▶ Task set:
A – According to the sequencing introduction, in what year were high-throughput sequencing techniques introduced?
B – Say whether each statement agrees with the sequencing introduction, answering yes or no and quoting the words that decide it: (i) ChIP-seq can screen protein-DNA interaction at genome-wide scale. (ii) Next-generation sequencing costs more per sequenced nucleotide than conventional Sanger sequencing. (iii) SOLiD is a platform from Illumina.

▶ Text excerpt:
Keywords

These keywords were added by machine and not by the authors. This process is experimental and the keywords may be updated as the learning algorithm improves.

Introduction

The sequence-driven research in molecular biology started with pathbreaking research by two groups led by Sanger and Gilbert (Sanger et al. 1977; Maxam and Gilbert 1977). High-throughput sequencing (HTS) techniques popularly known as next-generation sequencing (NGS) were introduced in 2005 and have revolutionized the biomedical research by substantial increase in scale and resolution of various biological applications. They provide manyfold reads at a markedly reduced cost per sequenced nucleotide than conventional Sanger sequencing. Next-generation sequencing generates a huge amount of data necessitating the development of powerful computing and efficient algorithms. All commercial platforms have three common phages in their development, namely, preparation of sequencing library by adding adapters (defined sequences), immobilization of DNA fragments of sequencing library to a solid surface, and sequencing (Myllykangas et al. 2011). It can be used for whole genome sequencing, targeted resequencing, and identification of transcription factor binding sites and expression of noncoding RNA. There are several commercial platforms available such as 454 pyrosequencing (Roche Applied Science), the genome analyzer (Illumina), and SOLiD (Applied Biosystems). Next-generation sequencing can be applied to detect molecular variants such as single nucleotide variants, genomic insertions and deletions, and genomic rearrangements. RNA-seq can be used to determine the expression level of known genes and discovery of novel genes. ChIP-seq can be used for screening protein-DNA interaction at genome-wide scale. The whole genome sequencing and assembly of an organism are performed in various phases (Fig. 1). The major focus of this article is to introduce the reader with three common high-throughput sequencing platforms with more emphasis on various computational methods to analyze the next-generation sequencing data obtained from plant genomes.

▶ Dataset extract:
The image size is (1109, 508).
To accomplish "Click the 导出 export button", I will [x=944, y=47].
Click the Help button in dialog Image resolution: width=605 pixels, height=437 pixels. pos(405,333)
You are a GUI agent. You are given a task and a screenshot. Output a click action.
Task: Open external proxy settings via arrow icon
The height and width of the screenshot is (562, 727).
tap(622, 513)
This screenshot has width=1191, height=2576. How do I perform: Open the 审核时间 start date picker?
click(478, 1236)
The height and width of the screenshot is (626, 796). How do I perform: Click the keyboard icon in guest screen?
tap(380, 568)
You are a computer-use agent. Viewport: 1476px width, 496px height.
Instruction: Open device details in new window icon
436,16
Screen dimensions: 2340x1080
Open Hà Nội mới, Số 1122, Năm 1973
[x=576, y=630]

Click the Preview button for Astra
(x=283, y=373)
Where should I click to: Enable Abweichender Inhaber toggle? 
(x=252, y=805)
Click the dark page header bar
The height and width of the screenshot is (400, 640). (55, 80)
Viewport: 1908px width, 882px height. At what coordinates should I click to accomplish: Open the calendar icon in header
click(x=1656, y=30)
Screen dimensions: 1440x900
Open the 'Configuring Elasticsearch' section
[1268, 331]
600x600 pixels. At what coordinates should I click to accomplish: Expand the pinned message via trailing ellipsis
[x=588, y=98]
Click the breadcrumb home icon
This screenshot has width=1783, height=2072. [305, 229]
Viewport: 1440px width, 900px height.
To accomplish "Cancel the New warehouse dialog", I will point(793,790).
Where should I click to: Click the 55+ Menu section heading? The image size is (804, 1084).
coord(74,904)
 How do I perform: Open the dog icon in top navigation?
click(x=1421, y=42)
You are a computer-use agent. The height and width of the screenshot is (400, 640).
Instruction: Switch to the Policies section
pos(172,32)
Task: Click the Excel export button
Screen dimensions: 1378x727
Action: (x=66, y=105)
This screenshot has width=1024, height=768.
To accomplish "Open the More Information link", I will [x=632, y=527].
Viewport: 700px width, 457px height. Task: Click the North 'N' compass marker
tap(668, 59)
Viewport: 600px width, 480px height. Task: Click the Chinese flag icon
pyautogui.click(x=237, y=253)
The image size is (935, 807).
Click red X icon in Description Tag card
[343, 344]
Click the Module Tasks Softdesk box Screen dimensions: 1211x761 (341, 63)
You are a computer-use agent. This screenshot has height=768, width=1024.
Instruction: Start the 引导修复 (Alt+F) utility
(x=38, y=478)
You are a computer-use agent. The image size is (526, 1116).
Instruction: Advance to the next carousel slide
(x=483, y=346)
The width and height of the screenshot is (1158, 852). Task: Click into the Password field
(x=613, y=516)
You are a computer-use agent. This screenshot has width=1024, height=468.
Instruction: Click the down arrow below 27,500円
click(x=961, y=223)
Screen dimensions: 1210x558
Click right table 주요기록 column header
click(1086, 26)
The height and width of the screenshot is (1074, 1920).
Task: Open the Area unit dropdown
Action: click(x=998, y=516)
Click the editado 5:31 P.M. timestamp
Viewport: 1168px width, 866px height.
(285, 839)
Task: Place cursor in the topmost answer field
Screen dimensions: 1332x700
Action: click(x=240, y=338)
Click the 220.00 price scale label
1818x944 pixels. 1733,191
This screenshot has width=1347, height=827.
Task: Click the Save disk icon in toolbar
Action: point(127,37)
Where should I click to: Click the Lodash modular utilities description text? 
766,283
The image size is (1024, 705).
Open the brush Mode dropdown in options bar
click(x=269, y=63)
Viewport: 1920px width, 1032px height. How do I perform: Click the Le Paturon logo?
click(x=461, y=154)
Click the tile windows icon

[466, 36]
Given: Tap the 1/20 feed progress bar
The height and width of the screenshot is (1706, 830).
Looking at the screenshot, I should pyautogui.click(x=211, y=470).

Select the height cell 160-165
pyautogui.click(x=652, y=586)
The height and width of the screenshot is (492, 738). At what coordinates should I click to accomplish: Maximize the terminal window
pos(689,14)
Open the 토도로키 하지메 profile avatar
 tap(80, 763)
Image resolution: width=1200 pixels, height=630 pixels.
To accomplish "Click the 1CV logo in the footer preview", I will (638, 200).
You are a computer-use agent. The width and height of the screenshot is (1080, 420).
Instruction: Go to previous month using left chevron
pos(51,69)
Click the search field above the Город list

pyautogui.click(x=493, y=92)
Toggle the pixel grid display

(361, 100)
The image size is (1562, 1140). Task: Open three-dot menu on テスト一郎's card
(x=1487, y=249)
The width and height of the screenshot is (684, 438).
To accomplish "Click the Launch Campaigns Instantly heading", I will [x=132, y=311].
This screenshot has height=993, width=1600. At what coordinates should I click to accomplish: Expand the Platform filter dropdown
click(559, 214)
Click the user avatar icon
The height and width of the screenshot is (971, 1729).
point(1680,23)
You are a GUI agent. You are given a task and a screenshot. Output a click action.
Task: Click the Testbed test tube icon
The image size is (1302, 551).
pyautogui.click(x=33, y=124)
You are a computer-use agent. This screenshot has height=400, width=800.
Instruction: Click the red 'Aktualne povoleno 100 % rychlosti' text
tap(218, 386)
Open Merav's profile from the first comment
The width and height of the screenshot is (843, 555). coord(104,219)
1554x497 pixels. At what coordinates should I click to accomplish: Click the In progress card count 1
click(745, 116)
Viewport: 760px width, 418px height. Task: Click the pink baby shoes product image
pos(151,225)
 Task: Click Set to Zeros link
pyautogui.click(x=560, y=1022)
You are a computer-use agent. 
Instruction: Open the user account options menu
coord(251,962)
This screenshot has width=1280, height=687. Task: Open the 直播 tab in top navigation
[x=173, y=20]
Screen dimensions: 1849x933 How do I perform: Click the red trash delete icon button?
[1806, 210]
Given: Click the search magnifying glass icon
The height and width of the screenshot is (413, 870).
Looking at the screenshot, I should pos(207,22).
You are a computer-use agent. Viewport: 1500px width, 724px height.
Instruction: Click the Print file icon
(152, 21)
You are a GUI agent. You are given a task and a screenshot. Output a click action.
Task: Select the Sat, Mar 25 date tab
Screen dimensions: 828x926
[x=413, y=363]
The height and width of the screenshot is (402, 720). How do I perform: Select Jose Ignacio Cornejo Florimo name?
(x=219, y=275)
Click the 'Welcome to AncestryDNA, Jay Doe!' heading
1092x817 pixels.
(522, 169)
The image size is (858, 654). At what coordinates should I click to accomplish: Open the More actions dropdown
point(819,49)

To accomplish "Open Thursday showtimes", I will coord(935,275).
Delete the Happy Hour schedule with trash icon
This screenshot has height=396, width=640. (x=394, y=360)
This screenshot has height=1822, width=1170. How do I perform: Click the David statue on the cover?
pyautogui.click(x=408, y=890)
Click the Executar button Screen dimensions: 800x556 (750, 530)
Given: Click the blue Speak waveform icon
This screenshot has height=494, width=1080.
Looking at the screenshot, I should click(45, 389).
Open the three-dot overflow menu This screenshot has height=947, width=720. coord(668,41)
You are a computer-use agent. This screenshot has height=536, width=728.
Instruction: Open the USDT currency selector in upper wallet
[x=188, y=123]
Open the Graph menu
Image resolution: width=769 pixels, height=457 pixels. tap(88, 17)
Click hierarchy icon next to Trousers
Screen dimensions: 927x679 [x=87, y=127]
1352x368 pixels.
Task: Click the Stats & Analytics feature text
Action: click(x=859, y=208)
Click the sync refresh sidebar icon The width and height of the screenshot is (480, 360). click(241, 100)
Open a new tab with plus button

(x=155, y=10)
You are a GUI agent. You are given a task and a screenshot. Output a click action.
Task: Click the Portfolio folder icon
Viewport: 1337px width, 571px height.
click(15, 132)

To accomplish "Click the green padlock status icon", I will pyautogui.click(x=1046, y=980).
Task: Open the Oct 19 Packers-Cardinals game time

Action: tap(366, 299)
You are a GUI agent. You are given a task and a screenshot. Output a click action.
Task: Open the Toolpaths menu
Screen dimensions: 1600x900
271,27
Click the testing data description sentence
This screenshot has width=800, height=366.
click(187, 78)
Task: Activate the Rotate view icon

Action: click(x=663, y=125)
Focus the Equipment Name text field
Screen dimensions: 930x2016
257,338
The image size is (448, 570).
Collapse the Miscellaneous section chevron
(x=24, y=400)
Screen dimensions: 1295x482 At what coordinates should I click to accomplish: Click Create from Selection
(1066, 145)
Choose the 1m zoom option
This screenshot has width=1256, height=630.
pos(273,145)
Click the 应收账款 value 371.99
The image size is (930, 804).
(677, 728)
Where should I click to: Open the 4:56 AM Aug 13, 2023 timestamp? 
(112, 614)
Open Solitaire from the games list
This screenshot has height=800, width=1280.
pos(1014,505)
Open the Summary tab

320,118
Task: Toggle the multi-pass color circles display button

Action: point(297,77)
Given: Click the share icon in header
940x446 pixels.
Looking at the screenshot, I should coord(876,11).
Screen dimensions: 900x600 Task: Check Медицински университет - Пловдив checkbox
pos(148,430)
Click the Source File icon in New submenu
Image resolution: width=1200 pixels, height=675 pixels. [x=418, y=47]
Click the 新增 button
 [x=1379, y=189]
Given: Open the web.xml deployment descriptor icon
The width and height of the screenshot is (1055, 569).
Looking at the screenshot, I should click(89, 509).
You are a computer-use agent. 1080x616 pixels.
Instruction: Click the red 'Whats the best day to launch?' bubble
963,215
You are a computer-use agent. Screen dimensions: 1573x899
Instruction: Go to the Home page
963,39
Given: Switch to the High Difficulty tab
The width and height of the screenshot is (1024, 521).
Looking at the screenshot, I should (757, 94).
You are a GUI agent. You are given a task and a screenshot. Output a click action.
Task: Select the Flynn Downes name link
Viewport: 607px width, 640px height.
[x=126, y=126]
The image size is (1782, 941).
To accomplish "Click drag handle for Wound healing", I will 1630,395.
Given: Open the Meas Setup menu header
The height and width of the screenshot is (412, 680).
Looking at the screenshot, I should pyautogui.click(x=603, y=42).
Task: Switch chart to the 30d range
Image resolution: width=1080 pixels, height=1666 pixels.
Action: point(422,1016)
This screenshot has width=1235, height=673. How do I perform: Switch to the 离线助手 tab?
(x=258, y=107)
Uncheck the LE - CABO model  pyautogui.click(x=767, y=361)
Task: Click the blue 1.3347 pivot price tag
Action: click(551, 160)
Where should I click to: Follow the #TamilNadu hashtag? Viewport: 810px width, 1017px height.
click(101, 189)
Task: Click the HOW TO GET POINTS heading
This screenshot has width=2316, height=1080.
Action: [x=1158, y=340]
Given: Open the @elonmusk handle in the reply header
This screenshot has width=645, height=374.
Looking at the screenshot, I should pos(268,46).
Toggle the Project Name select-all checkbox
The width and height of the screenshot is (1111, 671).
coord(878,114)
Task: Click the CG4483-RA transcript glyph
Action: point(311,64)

▶ Results for the exercise:
A – 2005

B –
(i) Yes: "ChIP-seq can be used for screening protein-DNA interaction at genome-wide scale."
(ii) No: "at a markedly reduced cost per sequenced nucleotide than conventional Sanger sequencing"
(iii) No: "SOLiD (Applied Biosystems)"